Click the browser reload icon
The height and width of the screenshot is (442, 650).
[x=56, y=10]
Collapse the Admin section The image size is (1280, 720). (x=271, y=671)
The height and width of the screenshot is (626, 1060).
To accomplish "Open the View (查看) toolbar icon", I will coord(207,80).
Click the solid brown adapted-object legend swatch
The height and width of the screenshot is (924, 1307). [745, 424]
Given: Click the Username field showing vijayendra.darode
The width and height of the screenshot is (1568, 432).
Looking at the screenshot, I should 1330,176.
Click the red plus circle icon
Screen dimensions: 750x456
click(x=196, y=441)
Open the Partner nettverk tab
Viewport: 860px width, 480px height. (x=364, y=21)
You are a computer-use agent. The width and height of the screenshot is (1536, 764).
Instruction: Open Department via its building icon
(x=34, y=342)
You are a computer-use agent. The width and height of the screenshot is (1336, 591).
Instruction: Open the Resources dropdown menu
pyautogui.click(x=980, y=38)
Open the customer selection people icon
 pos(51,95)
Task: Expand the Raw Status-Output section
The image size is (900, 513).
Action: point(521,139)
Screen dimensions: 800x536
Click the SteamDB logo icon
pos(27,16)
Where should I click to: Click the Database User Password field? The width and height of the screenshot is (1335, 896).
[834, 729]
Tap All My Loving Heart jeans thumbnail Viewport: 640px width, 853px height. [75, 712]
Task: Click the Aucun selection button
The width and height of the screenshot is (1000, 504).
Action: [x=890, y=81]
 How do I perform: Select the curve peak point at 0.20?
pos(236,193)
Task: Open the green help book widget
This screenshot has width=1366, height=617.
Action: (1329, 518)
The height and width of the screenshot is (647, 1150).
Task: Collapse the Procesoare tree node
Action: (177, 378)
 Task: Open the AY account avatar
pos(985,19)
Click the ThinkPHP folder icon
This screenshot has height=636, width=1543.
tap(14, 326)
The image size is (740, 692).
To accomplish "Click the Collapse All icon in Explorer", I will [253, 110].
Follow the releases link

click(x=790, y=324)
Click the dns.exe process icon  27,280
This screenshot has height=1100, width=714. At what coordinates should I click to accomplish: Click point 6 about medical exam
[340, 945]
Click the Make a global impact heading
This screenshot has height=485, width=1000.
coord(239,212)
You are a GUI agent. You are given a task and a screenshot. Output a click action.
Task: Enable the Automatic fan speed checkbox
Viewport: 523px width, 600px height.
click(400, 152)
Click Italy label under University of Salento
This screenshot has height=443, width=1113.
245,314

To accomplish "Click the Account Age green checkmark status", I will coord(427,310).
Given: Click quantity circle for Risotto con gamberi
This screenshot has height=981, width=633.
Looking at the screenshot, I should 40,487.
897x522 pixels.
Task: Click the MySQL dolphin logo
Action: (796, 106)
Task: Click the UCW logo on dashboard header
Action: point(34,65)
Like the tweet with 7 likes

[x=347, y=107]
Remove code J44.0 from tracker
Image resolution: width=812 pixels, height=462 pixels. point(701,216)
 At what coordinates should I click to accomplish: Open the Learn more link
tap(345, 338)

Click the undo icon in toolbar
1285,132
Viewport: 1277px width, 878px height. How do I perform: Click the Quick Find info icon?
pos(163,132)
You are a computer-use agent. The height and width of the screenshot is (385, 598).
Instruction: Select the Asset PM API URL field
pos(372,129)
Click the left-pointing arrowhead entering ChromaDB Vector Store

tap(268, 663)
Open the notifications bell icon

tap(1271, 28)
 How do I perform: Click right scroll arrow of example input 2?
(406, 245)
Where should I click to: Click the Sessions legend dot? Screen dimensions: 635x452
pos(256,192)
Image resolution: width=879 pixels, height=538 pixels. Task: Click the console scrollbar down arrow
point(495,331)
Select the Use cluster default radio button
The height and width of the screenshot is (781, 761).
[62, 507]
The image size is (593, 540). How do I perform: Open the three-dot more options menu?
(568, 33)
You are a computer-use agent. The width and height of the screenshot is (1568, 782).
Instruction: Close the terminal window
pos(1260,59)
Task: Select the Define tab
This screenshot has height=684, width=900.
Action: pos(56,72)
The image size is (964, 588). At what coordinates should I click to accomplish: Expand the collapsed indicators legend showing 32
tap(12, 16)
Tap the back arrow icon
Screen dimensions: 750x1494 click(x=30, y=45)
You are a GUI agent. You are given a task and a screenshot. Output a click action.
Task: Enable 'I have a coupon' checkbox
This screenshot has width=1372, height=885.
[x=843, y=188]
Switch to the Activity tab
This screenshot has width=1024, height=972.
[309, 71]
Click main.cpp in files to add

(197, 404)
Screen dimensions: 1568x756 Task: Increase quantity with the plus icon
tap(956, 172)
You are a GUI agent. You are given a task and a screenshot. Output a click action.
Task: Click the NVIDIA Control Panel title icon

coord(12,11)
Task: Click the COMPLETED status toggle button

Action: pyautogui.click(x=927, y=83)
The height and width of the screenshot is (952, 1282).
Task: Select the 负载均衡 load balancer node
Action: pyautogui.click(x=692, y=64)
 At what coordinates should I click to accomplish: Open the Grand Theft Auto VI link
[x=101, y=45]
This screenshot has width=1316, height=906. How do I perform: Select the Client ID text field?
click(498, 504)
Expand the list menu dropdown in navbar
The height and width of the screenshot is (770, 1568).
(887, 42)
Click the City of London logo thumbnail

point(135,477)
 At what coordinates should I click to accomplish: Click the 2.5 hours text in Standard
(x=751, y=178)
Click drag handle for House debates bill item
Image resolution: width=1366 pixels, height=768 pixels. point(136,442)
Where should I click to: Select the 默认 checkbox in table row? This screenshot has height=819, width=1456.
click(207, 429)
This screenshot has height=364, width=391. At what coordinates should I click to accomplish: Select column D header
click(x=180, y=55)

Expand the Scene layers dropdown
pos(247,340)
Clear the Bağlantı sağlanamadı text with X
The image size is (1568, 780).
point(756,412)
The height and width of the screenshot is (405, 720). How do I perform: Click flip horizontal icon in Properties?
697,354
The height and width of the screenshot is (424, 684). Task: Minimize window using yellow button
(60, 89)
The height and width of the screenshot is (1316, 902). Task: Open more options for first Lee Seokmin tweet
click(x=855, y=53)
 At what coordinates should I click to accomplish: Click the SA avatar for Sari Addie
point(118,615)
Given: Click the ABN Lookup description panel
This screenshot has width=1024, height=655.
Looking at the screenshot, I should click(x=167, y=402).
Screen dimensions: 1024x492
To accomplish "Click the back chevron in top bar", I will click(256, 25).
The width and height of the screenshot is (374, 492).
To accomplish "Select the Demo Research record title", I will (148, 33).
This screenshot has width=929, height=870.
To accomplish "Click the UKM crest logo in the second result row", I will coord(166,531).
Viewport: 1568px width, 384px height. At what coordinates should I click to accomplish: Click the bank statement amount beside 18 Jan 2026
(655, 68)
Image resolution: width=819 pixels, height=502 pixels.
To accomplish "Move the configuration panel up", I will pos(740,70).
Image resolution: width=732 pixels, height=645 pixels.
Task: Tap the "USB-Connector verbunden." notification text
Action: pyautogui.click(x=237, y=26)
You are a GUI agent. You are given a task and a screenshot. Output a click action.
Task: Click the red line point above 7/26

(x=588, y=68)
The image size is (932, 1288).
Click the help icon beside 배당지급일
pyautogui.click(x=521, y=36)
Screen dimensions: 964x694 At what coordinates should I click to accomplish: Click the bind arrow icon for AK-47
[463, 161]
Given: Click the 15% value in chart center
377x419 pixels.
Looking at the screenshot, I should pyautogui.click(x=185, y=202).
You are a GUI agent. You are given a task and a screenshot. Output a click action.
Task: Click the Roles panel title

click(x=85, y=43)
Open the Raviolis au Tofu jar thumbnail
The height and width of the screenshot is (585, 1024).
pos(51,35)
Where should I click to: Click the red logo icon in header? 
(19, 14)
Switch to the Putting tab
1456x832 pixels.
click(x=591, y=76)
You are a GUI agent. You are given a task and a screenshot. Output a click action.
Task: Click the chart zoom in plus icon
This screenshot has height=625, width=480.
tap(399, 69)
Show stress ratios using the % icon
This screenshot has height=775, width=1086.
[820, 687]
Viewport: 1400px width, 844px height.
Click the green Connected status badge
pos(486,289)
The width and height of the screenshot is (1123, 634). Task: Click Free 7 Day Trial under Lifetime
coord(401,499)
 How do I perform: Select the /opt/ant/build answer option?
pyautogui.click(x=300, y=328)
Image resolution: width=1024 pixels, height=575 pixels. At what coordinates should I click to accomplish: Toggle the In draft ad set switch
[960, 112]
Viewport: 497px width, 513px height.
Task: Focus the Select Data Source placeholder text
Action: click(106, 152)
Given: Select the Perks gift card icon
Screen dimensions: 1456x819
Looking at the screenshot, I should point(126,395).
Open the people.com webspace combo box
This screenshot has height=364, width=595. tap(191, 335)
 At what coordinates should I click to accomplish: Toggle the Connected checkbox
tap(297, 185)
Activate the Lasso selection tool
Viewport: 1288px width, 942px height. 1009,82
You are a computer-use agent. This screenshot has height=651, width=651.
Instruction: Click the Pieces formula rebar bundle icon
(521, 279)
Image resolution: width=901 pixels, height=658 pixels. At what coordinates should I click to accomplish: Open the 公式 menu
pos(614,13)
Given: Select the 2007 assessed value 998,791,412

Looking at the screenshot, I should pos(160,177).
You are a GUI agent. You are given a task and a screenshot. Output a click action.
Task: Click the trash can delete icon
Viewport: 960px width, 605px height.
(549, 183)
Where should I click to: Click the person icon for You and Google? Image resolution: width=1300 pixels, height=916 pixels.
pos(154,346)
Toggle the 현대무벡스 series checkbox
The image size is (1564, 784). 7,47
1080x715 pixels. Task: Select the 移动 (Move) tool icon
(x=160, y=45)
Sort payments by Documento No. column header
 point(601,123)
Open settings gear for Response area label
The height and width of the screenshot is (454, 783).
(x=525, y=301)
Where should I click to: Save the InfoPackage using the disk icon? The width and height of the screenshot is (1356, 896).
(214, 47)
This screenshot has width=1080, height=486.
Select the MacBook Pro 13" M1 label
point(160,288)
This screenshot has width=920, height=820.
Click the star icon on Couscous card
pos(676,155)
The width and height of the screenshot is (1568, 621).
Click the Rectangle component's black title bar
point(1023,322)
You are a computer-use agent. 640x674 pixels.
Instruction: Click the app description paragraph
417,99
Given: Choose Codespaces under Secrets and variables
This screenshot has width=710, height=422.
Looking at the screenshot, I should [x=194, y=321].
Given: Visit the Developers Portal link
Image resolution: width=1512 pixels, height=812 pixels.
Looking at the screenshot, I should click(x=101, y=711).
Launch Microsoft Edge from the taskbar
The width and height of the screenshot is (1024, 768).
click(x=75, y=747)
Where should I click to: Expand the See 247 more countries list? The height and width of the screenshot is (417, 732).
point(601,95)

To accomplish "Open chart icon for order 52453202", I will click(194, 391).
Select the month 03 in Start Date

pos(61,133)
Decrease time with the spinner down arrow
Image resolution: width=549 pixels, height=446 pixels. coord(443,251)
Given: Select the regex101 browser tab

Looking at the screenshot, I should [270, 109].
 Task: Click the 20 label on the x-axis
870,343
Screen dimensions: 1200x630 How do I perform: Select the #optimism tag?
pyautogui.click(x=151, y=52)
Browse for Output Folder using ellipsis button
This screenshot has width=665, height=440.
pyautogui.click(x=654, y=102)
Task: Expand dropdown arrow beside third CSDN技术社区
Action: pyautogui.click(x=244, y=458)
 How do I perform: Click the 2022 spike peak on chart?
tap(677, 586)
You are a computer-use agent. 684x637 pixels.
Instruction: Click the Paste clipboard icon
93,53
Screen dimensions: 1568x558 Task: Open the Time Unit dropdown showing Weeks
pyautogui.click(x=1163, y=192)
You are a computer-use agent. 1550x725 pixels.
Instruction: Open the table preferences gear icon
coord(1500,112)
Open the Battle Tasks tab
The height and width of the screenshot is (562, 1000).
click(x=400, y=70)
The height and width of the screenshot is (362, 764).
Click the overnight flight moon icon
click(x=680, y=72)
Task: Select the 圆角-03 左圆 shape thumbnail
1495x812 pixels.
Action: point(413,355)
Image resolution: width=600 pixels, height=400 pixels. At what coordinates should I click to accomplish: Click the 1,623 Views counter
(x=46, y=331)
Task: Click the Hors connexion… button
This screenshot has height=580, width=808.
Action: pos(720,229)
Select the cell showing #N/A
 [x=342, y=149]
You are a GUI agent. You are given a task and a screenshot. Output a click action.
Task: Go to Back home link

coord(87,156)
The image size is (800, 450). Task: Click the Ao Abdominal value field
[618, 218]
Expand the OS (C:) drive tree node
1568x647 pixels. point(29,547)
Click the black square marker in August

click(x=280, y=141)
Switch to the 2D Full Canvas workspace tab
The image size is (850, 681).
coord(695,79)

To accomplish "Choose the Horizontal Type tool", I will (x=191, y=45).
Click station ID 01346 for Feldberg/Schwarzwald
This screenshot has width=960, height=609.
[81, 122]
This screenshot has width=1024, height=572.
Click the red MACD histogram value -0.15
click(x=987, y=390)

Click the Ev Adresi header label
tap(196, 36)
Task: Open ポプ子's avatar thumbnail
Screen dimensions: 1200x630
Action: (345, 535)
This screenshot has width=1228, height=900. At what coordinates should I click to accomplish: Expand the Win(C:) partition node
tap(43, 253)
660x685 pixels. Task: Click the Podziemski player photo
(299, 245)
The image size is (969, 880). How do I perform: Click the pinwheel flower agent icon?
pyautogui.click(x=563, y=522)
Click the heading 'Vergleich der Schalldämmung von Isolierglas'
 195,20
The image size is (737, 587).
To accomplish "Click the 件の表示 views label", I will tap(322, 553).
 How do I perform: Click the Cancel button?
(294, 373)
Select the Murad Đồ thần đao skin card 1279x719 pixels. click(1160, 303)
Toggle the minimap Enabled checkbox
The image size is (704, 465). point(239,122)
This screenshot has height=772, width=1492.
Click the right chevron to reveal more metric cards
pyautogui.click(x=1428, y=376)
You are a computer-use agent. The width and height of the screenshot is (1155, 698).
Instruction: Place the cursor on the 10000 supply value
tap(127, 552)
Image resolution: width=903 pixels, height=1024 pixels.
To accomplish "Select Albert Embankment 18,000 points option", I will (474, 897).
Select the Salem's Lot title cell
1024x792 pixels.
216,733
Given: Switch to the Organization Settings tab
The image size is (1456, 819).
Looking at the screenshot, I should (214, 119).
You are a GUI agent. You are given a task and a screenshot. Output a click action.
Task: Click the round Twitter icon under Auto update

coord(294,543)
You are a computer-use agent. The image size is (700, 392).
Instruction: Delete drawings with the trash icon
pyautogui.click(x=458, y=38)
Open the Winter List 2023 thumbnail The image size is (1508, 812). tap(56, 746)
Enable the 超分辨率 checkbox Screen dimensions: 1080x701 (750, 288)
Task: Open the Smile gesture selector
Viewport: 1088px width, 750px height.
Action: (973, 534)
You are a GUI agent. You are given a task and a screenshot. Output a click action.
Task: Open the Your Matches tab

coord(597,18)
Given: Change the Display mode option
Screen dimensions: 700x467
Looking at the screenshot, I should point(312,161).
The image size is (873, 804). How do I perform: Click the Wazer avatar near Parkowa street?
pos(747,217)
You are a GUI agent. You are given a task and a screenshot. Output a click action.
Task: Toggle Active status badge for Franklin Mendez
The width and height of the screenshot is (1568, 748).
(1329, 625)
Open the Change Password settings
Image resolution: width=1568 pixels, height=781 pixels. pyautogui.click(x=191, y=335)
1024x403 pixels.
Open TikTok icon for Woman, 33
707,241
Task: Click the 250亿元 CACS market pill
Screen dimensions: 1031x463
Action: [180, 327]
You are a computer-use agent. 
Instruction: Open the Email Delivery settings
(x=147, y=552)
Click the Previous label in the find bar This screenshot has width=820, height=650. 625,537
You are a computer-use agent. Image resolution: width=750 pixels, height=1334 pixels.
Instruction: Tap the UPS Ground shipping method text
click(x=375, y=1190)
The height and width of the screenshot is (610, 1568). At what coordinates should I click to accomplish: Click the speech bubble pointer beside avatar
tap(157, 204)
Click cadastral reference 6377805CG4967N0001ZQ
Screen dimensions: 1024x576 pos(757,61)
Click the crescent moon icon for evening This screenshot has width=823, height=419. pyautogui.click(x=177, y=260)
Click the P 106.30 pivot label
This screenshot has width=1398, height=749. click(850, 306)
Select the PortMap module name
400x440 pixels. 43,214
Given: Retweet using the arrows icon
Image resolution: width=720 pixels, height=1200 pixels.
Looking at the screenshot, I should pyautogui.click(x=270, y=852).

++++++

*Problem to work on:*
Reproduce exactly the lines from the beginning of the entries above up to and including the line that contains "Screen dimensions: 800x536".

*Solution:*
Click the browser reload icon
The height and width of the screenshot is (442, 650).
[x=56, y=10]
Collapse the Admin section The image size is (1280, 720). (x=271, y=671)
The height and width of the screenshot is (626, 1060).
To accomplish "Open the View (查看) toolbar icon", I will coord(207,80).
Click the solid brown adapted-object legend swatch
The height and width of the screenshot is (924, 1307). [745, 424]
Given: Click the Username field showing vijayendra.darode
The width and height of the screenshot is (1568, 432).
Looking at the screenshot, I should 1330,176.
Click the red plus circle icon
Screen dimensions: 750x456
click(x=196, y=441)
Open the Partner nettverk tab
Viewport: 860px width, 480px height. (x=364, y=21)
You are a computer-use agent. The width and height of the screenshot is (1536, 764).
Instruction: Open Department via its building icon
(x=34, y=342)
You are a computer-use agent. The width and height of the screenshot is (1336, 591).
Instruction: Open the Resources dropdown menu
pyautogui.click(x=980, y=38)
Open the customer selection people icon
 pos(51,95)
Task: Expand the Raw Status-Output section
The image size is (900, 513).
Action: point(521,139)
Screen dimensions: 800x536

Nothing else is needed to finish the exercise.